>>>

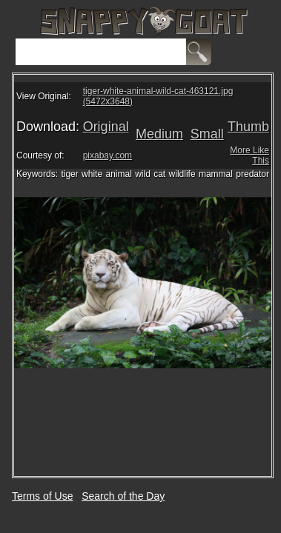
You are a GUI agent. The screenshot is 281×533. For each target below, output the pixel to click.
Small (207, 134)
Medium (159, 134)
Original (106, 126)
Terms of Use (42, 496)
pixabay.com (107, 155)
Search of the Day (123, 496)
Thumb (248, 126)
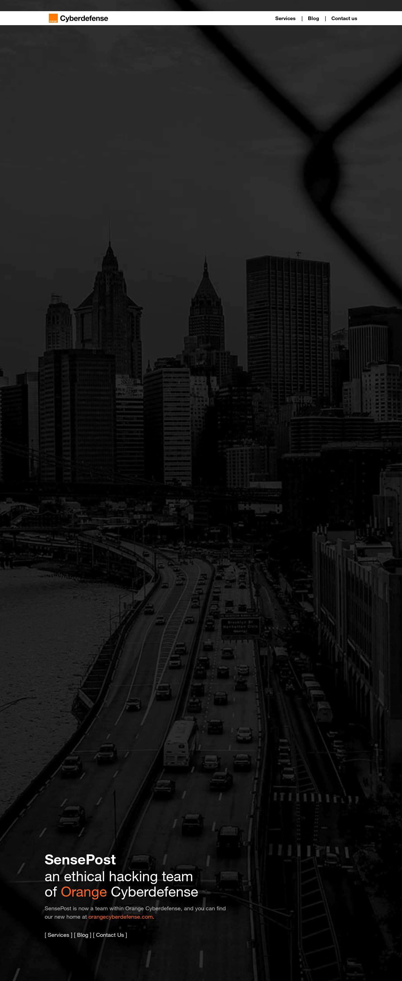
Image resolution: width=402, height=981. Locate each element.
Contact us (344, 18)
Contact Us (110, 935)
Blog (313, 18)
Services (285, 18)
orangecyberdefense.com (120, 916)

<<<

● WHAT YOU NEED TO DO
Reproduce the lines above word for word, leaving out the pictures.

● TASK OUTPUT
You are a GUI agent. The screenshot is 281×533. For each target below, output the pixel to click.
Small (207, 134)
Medium (159, 134)
Original (106, 126)
Terms of Use (42, 496)
pixabay.com (107, 155)
Search of the Day (123, 496)
Thumb (248, 126)
Image resolution: width=402, height=981. Locate each element.
Contact us (344, 18)
Contact Us (110, 935)
Blog (313, 18)
Services (285, 18)
orangecyberdefense.com (120, 916)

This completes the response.